◆ Exercise set:
[1] Transcribe the part of the flower-bed passage that opens with the words "I’m going to do this. I realized" and closes with "was my answer?", copying it word for word.
[2] Go on with the flower-bed passage from its last sentence, keeping the same speaker and tone.

** Begin Source document **

I love where we live, but it’s not always convenient to run to the store. So I said, I’ll do that next time I’m out. I still forgot.
I went down to Dollar General yesterday for cough syrup. I came back with a sprinkler and forgot all about the cough syrup. So I don’t know.
But yesterday I told Charla, this is what I plan to do. She hasn’t been dogging me about it or anything, but I know she’d like the flower beds to look pretty. We’ve talked about it.
And so I told her, I’m going to work on the flower beds. I’m going to do this. I’m going to do this.
I’m going to do this. I realized pretty quickly into my day yesterday that my list of things to do was longer than the time I had allotted. And so what was my answer?
Oh, Benjamin, boy, he’s a great helper and a sister too, to an extent. But Benjamin usually is the one I call on just because I’ve known him the longest. But I’ll call him and say, hey, I need you to do this. I need you to help with this.
And sometimes I’ll reward him for that. sometimes I reward him by letting him live in my house and eat my food. But he helps.

** End Source document **
** Begin Entries supplied **

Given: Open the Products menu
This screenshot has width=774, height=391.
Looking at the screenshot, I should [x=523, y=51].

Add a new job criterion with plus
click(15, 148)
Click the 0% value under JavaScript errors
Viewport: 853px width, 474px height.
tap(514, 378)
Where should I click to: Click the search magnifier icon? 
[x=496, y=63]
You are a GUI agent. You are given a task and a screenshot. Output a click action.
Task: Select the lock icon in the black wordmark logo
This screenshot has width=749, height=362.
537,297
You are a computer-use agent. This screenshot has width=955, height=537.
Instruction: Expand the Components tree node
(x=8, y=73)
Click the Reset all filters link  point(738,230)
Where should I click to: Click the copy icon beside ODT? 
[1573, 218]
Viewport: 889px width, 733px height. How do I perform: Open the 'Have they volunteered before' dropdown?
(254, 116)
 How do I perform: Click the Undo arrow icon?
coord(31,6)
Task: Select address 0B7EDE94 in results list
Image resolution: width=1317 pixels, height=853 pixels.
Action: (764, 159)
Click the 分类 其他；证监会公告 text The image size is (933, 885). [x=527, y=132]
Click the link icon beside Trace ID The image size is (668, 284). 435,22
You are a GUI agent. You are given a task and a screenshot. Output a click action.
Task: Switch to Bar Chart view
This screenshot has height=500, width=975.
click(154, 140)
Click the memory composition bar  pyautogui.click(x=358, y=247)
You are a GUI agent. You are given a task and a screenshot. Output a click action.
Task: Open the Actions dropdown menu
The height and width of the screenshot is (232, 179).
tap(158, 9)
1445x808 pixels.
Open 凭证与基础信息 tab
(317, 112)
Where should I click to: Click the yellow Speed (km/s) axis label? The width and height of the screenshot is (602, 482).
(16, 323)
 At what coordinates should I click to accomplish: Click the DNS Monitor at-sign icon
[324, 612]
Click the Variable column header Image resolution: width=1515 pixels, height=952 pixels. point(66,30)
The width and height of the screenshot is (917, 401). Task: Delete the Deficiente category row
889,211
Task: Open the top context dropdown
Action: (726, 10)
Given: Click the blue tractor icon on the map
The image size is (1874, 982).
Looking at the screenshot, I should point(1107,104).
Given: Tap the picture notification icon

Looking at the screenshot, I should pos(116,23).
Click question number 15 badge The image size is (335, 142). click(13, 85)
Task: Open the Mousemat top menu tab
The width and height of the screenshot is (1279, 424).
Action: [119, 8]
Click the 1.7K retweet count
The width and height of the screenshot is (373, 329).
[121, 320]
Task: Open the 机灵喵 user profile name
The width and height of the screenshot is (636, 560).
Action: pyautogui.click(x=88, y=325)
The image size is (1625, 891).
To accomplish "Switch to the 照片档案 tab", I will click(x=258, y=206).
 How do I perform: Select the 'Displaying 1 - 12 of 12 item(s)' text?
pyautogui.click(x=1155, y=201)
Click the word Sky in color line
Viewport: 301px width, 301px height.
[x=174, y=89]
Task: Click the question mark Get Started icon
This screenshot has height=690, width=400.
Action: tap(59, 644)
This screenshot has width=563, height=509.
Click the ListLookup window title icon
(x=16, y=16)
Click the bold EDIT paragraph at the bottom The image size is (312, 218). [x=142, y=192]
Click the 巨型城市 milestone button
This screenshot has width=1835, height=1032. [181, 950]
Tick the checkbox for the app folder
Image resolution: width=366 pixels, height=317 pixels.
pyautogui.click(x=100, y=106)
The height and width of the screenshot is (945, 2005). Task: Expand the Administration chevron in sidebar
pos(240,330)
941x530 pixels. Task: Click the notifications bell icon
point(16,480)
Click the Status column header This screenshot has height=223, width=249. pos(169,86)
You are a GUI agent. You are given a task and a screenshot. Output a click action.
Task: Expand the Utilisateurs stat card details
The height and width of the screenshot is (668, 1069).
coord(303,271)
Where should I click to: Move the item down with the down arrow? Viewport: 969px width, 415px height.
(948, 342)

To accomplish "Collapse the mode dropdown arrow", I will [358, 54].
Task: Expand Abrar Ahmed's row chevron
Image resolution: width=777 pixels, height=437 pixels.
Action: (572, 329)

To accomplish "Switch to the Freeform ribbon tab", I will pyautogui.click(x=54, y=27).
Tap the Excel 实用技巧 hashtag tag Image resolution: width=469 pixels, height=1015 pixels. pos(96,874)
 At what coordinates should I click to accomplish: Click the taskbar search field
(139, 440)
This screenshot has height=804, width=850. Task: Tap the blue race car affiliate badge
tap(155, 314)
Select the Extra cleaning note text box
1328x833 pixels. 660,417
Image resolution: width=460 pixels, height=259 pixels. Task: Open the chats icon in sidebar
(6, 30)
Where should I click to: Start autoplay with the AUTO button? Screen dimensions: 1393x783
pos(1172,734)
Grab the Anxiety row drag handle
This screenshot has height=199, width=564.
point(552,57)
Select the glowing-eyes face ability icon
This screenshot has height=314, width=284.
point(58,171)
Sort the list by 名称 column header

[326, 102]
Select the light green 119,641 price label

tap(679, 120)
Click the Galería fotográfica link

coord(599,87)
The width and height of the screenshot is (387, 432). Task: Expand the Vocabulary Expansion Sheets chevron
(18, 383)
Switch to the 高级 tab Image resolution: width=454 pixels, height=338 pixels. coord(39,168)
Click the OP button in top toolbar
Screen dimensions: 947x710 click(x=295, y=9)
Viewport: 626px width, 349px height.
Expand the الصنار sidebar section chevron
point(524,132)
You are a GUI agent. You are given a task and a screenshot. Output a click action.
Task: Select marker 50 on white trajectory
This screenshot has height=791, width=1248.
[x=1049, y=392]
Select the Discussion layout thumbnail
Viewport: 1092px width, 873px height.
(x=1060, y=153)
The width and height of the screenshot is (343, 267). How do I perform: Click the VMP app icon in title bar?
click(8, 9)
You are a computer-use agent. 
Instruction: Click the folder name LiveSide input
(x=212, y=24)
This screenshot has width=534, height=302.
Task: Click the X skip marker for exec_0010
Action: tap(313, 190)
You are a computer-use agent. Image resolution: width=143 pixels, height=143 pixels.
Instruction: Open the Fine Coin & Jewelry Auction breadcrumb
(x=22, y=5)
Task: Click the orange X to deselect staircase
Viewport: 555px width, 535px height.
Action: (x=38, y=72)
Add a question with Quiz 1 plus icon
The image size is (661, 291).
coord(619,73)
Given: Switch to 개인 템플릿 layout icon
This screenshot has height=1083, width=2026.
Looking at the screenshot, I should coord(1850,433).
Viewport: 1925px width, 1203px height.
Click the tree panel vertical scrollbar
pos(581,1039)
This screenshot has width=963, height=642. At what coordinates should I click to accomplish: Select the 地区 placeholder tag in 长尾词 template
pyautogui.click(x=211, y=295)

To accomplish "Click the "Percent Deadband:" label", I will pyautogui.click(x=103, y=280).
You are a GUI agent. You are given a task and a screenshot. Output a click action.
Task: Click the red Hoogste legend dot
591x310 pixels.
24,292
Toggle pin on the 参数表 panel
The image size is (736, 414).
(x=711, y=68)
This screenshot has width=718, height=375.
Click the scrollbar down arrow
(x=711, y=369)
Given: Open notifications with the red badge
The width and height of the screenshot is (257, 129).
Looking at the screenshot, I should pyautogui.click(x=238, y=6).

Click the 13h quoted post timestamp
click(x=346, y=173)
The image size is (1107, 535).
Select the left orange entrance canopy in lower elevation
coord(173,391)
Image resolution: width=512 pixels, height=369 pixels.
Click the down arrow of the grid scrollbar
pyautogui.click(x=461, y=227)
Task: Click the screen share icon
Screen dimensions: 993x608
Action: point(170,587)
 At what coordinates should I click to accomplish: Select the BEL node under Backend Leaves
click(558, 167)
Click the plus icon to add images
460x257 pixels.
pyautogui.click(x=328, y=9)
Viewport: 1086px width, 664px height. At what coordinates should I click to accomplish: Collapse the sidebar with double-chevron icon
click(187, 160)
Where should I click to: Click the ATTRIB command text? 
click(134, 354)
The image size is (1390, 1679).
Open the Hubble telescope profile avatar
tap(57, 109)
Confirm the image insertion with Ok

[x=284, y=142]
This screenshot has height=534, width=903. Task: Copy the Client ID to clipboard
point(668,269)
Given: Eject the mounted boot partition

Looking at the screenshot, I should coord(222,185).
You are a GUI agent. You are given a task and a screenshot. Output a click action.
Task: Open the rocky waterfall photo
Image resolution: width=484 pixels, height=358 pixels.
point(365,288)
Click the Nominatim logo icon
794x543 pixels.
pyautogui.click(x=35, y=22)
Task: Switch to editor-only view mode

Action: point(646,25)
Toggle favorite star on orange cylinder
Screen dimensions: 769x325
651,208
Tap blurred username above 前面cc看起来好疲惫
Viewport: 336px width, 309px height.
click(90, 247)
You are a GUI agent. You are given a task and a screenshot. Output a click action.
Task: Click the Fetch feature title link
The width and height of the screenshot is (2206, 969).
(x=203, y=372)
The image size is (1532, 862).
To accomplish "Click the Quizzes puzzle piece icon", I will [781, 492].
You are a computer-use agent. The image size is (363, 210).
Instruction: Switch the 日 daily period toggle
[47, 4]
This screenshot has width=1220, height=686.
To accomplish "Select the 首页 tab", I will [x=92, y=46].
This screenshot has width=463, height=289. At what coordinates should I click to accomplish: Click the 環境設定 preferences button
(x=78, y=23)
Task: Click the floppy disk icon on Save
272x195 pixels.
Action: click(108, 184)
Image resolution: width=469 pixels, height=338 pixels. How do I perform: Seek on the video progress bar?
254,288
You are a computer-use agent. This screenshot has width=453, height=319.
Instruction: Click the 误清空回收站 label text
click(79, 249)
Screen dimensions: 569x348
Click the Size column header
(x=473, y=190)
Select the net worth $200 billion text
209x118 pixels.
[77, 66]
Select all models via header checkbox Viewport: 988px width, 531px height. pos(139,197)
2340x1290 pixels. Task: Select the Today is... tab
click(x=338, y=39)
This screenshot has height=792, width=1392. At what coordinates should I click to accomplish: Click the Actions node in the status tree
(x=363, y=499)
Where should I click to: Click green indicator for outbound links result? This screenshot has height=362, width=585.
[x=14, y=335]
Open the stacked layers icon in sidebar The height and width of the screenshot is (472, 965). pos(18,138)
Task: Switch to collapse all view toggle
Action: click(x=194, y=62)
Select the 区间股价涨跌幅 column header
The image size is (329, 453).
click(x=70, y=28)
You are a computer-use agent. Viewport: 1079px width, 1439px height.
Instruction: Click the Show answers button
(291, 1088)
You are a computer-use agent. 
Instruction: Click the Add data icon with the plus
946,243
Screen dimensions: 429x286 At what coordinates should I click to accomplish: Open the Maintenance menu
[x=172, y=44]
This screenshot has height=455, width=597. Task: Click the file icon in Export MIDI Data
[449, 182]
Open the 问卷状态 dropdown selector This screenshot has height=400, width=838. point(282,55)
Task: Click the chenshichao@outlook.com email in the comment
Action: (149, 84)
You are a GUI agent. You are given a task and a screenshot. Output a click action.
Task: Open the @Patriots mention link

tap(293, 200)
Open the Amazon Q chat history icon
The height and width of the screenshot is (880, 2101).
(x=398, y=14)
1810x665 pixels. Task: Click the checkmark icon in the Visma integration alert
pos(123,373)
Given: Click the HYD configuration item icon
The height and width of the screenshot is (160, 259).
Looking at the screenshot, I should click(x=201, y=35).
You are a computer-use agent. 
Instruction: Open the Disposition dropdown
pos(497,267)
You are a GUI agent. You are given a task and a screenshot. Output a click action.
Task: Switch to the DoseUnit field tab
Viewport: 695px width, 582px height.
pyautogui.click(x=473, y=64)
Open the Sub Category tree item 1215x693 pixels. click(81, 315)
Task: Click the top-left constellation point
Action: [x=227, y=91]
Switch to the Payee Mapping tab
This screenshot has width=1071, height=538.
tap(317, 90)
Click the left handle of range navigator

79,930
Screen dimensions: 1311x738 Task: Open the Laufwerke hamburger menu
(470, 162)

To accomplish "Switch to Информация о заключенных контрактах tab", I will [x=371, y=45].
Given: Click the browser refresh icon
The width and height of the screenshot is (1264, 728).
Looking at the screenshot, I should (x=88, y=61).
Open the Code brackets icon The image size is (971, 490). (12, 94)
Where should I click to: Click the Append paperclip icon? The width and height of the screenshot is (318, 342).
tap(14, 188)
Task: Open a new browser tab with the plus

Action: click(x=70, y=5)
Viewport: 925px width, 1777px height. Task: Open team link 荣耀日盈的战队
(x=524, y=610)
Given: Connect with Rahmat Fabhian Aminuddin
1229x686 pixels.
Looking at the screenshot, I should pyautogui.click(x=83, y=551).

** End Entries supplied **

◆ Responses:
[1]
I’m going to do this. I realized pretty quickly into my day yesterday that my list of things to do was longer than the time I had allotted. And so what was my answer?

[2]
And so yesterday I had Benjamin moving rocks, and big rocks, some of them. And we got as much done of the flower bed as we could, but I couldn’t have gotten nearly as far through my list yesterday as I did, and I didn’t even finish the list, without sending my son. Now, the father doesn’t do that because he’s incapable of carrying out anything.
The father sends his son because that’s what he’s promised to do. And we’re going to see an instance of this in the Old Testament. If you would turn with me to Daniel chapter 3.
Daniel chapter 3. If you don’t have a Bible with you, it’s going to be on the screen. Or if you have difficulty finding it, you can also click on the little link in our bulletin and it’ll take you right there on your phone.
But Daniel chapter 3 is where we’re going to be this morning. And we’re going to start in verse 16. So once you’re there, if you would stand with me as we read together from God’s Word, starting in verse 16, and we’re going to go through verse 27 this morning.
So it says, Shadrach, Meshach, and Abednego answered and said to the king, O Nebuchadnezzar, we have no need to answer you in this matter. If that is the case, our God whom we serve is able to deliver us from the burning fiery furnace, and he will deliver us from your hand, O king. But if not, be it known to you, O king, that we do not serve your gods, nor will we worship the gold image which you have set up.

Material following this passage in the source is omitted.